▶ _Your goal_
Lay out as a numbered list the lines from the one containing "The image size is (493, 372)." up to and including the last line of the recorded data, leaving out any blank lines.

---------- Data for this exercise

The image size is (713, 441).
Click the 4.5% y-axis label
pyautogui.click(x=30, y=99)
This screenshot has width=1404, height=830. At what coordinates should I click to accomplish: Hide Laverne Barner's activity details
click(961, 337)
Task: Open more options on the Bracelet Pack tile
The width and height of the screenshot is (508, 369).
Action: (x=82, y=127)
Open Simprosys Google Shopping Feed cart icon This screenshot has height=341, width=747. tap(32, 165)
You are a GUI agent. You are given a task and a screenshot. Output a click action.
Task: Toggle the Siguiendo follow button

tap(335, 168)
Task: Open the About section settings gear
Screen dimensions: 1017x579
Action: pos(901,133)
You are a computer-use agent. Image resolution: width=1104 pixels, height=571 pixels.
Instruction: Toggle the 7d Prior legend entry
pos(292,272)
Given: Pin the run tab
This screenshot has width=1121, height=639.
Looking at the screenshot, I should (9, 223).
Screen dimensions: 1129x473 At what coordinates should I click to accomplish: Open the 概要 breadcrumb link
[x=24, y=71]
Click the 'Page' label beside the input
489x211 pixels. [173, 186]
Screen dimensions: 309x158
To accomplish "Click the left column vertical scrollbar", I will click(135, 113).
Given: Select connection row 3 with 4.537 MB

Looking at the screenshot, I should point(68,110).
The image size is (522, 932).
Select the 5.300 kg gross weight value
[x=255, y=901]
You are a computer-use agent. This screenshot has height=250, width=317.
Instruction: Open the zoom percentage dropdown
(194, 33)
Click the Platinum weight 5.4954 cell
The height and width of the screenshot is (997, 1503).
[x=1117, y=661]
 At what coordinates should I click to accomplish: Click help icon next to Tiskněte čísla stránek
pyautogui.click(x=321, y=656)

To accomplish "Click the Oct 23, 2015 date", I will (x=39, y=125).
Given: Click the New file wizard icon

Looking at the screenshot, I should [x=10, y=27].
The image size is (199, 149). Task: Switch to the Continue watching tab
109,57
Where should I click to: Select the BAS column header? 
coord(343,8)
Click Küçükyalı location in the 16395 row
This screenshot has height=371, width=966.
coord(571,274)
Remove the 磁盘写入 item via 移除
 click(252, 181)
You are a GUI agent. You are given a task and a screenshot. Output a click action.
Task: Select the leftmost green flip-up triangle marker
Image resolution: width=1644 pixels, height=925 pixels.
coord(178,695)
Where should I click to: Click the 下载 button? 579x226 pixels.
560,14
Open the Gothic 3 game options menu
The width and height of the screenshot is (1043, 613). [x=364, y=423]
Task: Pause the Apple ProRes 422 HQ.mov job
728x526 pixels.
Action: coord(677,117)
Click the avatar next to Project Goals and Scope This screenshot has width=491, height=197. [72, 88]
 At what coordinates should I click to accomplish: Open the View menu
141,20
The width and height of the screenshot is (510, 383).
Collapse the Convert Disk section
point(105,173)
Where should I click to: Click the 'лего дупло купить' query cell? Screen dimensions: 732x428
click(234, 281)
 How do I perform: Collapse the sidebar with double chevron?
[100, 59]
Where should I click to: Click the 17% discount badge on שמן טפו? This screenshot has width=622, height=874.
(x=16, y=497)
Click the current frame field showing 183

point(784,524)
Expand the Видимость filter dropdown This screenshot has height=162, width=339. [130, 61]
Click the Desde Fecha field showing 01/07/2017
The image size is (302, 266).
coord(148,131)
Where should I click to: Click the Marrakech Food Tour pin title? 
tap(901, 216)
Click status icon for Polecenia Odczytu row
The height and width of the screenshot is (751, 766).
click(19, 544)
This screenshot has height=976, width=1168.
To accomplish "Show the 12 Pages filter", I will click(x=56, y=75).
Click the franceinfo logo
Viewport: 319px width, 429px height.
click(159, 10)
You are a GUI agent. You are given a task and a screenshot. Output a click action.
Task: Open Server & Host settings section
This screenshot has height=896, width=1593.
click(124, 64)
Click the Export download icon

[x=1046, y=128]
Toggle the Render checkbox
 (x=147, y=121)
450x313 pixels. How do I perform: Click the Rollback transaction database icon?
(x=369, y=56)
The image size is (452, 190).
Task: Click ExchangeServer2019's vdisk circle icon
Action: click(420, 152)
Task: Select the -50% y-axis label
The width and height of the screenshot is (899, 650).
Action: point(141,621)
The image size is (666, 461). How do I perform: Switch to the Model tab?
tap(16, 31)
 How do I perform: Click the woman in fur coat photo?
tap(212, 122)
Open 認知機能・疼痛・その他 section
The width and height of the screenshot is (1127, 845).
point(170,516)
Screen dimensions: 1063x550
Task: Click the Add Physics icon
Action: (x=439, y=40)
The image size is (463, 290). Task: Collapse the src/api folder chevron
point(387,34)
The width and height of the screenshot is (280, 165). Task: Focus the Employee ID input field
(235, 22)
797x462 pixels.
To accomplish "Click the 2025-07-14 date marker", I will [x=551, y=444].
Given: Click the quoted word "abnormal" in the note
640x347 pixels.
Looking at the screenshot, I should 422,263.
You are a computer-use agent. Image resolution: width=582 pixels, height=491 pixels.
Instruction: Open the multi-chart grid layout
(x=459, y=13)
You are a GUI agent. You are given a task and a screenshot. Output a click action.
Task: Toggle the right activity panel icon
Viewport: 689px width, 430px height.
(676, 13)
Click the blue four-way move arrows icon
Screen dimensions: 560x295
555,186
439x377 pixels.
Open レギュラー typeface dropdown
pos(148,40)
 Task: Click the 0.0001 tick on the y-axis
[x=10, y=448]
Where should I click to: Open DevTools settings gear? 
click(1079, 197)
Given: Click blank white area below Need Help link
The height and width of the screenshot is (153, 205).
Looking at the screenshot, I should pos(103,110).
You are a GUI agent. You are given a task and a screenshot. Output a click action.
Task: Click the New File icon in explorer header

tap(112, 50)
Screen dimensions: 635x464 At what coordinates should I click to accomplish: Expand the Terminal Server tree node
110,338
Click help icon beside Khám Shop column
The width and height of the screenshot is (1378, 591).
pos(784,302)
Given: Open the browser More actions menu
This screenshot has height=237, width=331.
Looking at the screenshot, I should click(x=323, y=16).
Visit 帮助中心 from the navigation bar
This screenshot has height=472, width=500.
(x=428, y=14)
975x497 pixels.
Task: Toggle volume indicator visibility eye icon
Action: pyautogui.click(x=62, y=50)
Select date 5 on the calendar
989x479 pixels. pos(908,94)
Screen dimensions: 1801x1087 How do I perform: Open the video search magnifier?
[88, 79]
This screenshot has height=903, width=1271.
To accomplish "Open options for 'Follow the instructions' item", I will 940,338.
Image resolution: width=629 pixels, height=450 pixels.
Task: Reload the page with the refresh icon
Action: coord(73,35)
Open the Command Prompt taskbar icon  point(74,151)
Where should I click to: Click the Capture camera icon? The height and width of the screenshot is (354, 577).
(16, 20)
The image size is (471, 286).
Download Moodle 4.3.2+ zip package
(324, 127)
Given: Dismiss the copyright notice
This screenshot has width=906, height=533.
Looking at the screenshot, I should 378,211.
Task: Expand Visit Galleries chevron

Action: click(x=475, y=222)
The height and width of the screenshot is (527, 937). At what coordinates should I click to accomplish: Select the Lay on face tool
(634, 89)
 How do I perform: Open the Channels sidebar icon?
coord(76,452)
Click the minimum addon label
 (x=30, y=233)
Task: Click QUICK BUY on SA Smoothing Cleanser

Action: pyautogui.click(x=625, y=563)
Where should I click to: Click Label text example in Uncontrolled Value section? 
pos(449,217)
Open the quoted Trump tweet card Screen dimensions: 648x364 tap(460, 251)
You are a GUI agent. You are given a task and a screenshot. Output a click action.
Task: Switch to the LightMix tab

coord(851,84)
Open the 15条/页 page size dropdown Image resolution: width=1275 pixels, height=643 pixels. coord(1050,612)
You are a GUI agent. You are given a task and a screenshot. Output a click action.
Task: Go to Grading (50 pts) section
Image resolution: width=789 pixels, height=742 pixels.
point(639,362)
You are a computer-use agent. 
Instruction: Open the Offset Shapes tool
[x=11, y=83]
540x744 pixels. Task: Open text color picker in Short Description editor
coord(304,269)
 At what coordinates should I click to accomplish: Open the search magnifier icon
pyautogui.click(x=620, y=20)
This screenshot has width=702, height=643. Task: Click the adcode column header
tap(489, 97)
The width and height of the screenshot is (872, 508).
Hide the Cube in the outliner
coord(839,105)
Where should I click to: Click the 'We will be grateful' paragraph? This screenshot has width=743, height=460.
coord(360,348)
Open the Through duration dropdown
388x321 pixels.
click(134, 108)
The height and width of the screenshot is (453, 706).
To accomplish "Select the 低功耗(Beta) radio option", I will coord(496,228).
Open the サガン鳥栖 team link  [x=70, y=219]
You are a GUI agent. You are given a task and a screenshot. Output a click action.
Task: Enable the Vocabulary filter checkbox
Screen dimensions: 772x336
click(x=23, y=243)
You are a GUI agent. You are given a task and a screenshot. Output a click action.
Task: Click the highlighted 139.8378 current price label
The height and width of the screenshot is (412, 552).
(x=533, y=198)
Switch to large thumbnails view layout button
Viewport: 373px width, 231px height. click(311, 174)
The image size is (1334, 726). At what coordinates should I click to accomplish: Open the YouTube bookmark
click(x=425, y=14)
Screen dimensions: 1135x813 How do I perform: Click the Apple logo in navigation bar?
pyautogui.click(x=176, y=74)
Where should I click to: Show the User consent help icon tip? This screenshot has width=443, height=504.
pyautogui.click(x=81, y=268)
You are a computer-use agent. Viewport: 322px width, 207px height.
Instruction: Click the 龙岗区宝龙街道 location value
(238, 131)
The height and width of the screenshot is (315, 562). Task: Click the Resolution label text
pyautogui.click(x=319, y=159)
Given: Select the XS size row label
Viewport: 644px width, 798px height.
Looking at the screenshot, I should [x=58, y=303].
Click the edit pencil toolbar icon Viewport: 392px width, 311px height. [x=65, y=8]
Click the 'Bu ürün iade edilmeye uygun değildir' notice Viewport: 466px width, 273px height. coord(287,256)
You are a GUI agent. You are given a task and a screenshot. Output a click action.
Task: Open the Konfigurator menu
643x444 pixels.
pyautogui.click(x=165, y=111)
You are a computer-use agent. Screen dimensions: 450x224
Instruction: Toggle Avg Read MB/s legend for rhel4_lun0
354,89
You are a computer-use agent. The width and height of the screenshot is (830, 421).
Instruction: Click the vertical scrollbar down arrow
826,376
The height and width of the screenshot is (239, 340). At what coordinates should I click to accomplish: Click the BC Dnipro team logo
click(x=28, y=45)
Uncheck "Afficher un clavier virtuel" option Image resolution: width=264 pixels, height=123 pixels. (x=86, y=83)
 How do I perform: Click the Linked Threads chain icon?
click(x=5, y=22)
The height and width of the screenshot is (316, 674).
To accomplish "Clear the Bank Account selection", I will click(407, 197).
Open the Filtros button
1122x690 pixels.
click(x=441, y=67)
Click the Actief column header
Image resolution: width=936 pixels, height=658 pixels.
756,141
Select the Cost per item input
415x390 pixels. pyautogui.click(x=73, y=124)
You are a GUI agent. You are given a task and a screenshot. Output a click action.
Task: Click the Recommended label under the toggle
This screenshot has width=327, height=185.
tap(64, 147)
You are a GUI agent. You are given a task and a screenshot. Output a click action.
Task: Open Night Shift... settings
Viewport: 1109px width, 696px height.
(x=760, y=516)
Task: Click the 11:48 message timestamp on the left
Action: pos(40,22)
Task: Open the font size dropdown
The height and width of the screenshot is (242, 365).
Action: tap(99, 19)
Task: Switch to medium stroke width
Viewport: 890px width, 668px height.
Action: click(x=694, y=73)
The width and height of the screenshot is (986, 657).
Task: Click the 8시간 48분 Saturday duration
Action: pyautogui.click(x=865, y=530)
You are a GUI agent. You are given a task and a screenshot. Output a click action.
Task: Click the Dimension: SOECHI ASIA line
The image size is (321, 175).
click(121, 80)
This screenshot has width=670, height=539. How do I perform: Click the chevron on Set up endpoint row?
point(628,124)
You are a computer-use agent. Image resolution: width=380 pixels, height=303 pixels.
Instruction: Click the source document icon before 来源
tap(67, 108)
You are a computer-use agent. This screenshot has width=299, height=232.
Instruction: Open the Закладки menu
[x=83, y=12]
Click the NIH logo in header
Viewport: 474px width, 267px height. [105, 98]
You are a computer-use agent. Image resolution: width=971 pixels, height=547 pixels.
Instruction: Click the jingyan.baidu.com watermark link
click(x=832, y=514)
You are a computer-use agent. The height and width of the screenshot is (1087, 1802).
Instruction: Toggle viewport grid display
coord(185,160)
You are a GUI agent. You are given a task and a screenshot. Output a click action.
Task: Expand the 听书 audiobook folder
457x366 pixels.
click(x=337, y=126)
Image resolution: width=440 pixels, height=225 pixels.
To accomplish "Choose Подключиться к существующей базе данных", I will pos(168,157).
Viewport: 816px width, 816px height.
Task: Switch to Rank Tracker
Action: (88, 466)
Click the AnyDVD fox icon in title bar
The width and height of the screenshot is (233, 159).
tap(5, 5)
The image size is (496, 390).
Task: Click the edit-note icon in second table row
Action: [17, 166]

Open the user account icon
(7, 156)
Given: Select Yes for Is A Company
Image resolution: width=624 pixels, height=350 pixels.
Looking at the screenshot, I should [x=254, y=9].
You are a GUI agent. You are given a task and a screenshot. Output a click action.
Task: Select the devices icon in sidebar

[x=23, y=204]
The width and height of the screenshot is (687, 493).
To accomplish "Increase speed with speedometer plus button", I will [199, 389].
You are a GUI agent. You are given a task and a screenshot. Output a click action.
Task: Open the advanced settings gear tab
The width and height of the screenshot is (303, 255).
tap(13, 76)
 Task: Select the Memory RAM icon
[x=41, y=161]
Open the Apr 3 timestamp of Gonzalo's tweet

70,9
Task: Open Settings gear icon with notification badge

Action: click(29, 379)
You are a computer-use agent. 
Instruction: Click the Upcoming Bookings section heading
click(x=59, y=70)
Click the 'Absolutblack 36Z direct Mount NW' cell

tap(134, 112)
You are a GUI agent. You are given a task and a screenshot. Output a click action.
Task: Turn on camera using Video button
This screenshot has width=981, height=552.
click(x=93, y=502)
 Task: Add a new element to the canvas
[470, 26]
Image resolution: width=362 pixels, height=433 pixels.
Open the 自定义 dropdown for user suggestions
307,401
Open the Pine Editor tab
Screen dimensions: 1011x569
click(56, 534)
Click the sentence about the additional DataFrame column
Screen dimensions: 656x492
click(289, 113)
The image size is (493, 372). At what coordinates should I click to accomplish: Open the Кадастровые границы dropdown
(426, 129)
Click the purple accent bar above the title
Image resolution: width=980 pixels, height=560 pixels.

--------------------

▶ _Completed exercise_
1. The image size is (493, 372). At what coordinates should I click to accomplish: Open the Кадастровые границы dropdown
2. (426, 129)
3. Click the purple accent bar above the title
4. Image resolution: width=980 pixels, height=560 pixels.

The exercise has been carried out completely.